### DOCUMENT EXCERPT
┄┄┄┄┄┄┄┄┄┄
[Singapore] Open Space #1: Building a Better Home for Our Migrant Friends
The Covid-19 pandemic has opened another layer of inequality between Singaporeans and migrant workers in the country. Foreign laborers have contributed to almost 95 percent of the total infections in Singapore, in which clusters of new infection sprung from dormitories that house more than 300,000 migrants. The plight of foreign workers during the Covid-19 pandemic is only a small part of the daily discrimination and exclusion that they have to face in Singapore. Research in 2015 showed that Singapore’s current legal framework discriminates against foreign workers as it sees them as “undesirable for inclusion” and should be “sequestered from the local population.” Their situations are worsened further by the close nature of Singapore politics in which, according to Human Rights Watch assessment, “freedom of speech is restricted through the use of broadly worded criminal laws and the use of civil lawsuits and regulatory restrictions.”
To address the problem of discrimination toward migrant workers, the ASEAN Youth Forum held an open space via a Zoom meeting for the Singaporean youths to discuss the issue. The forum invited Jewel Yi, the co-leader for the Covid-19 Migrant Support Coalition (CMSC), to give an overview for the 12 participants at the start of the discussion. Ms. Yi explained that the transient nature of migrant works and bias portrayal by the media are the sources of xenophobia in Singapore. She mentioned that certain news stories depicted migrant workers as “dangerous.” Yi said that Singaporean youth should be more critical toward news that they read because it often contains hidden bias.
The open space has successfully created an enthusiastic discussion among the youth, a rare occasion in Singapore which is not a fully democratic country. They eagerly asked Mr. Yi what the youth can do to reduce xenophobia in their country and how to help migrant workers in current situations. They pointed out that it is difficult to interact with migrant communities because of the sequestration policies. This has, in turn, created a lack of awareness among the youth about foreign workers and their discrimination. By the end of the discussion, the participants agreed that change begins at an individual level – so they are committed to educate themselves on the migrant issues and participate in any way they can.
Here are some highlights from the session
We want Singaporeans to have more interactions and connections with migrant friends because that is how our communities can grow. By interacting more with migrant friends, we can create meaningful engagements and feeling of belonging. We do want to build inclusivity and for Singaporeans perspectives to shift. I think it starts at home, where children see how their parents treat their migrant helpers.
I want to encourage us to be involved in micro-volunteering/micro-giving, because you do not have to wait for others to start. One very simple way that you could participate and contribute is something that is always in your hands: your phone. Read and educate yourself about different perspectives, read different sources, read alternative sources, be your own critical thinker, think from different perspectives. That will really help.
┄┄┄┄┄┄┄┄┄┄
### Stored items

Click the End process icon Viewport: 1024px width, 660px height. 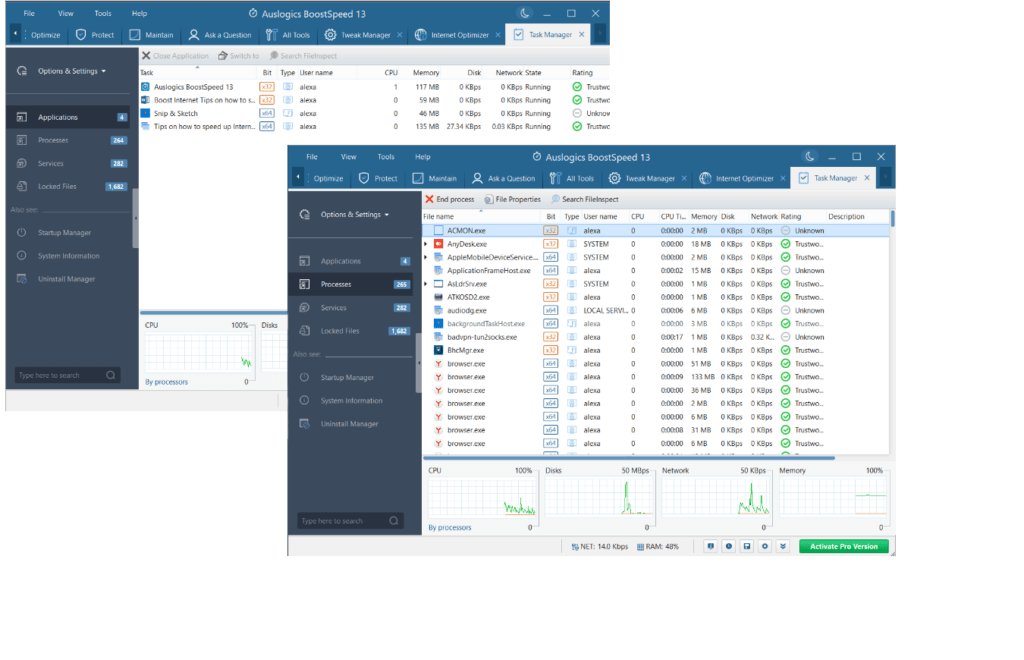(x=430, y=199)
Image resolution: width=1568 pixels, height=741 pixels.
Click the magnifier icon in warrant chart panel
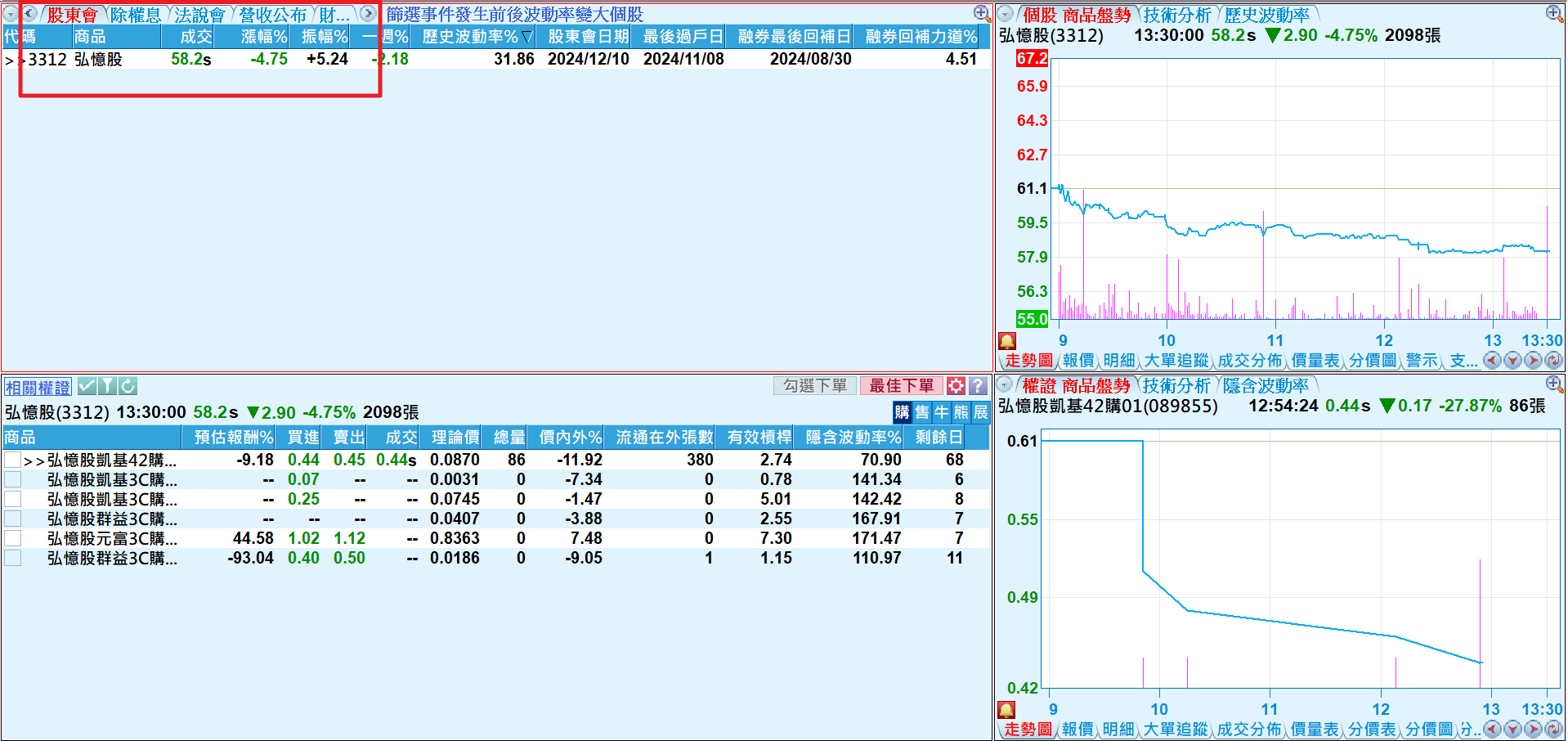[x=1553, y=384]
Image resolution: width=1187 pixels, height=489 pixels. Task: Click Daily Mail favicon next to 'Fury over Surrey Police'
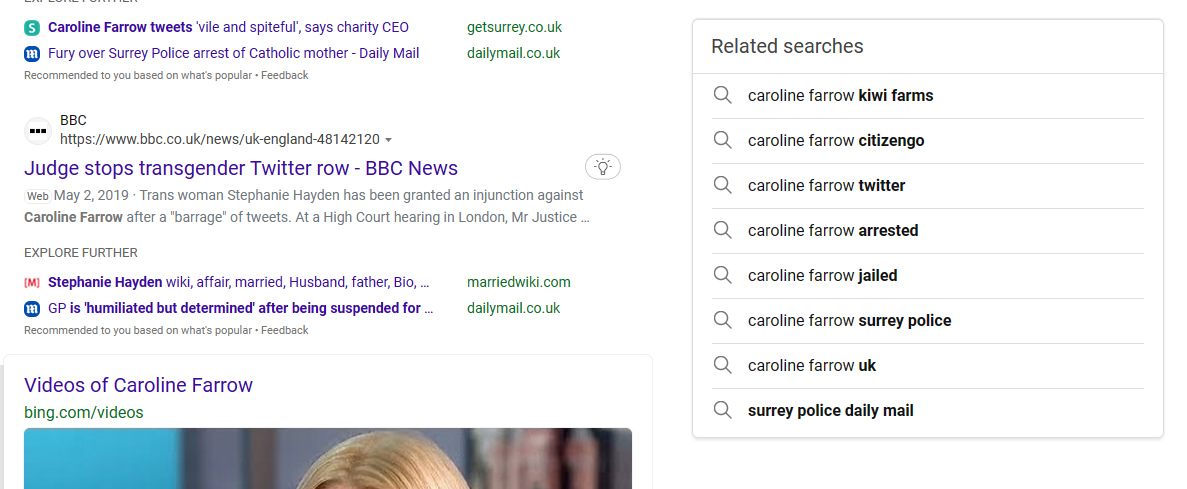(32, 54)
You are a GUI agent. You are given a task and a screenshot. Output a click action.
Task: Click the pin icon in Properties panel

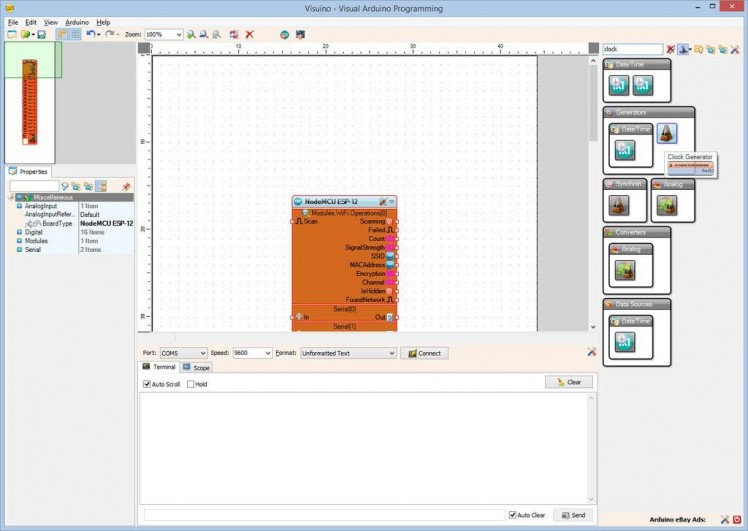click(x=126, y=186)
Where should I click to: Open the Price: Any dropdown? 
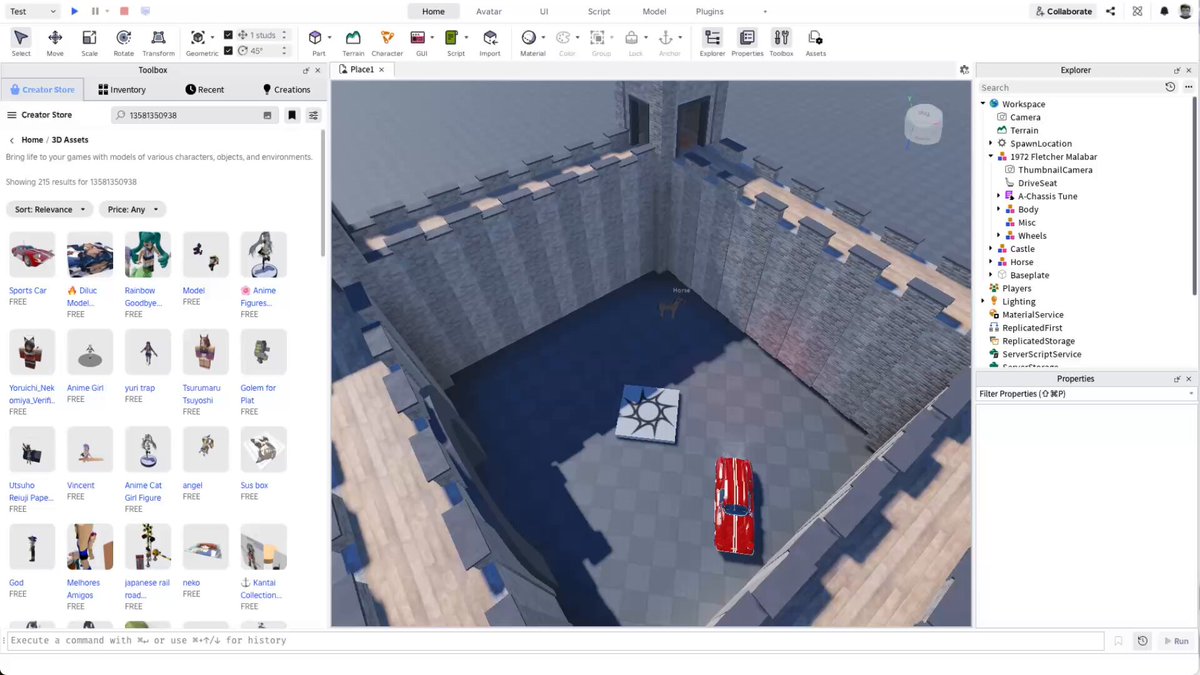tap(132, 210)

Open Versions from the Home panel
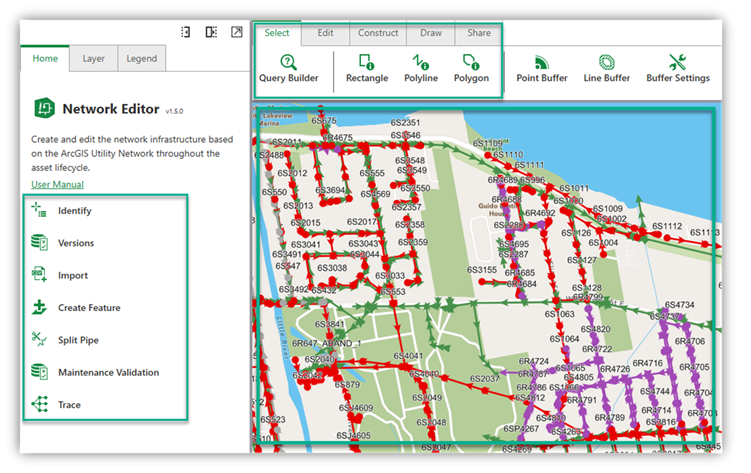click(75, 243)
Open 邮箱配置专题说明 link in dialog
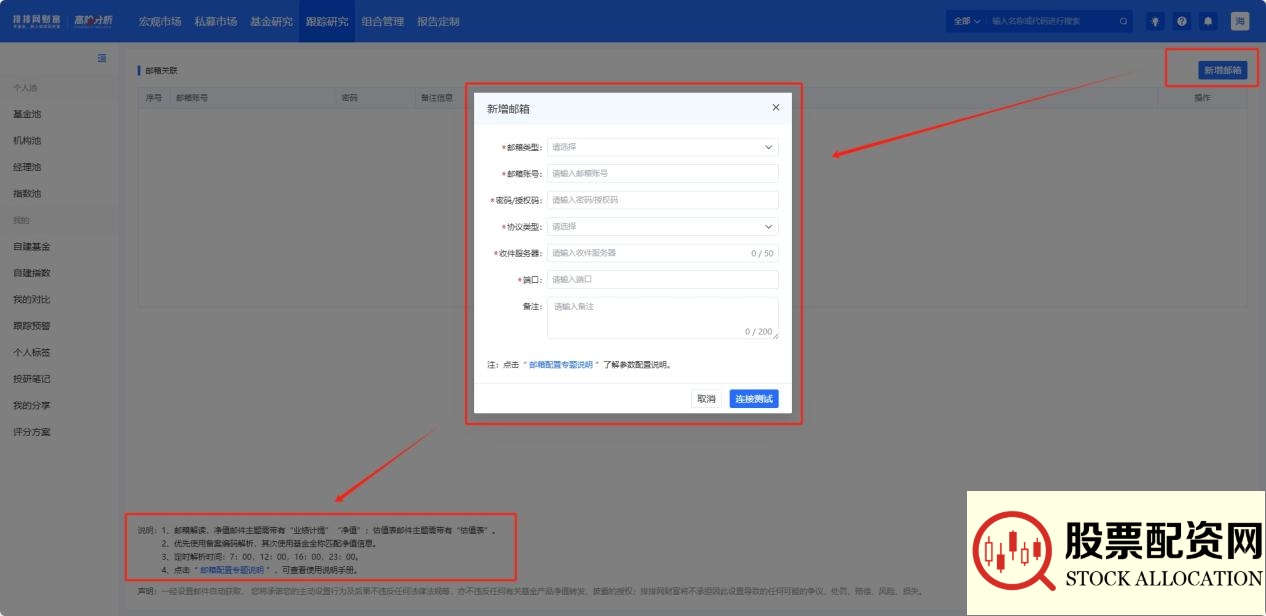Screen dimensions: 1266x616 (x=560, y=365)
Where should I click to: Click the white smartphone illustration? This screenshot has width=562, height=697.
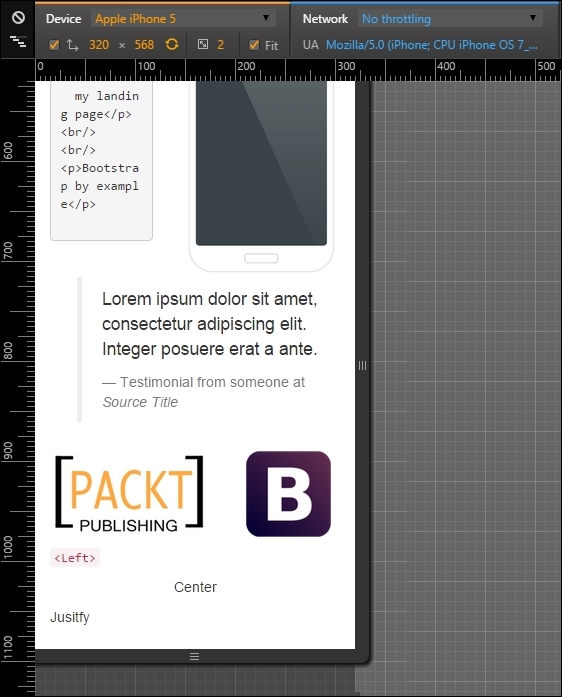click(x=261, y=176)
┄┄┄┄┄┄┄┄┄┄
### PARTS OF THE EXERCISE
- A) List every organization named in the Singapore open space article.
- B) According to the Singapore open space article, how many participants were there at the start of the discussion?

### RESULTS OF THE TASKS
- A)
Human Rights Watch
ASEAN Youth Forum
Covid-19 Migrant Support Coalition (CMSC)

- B) 12 participants.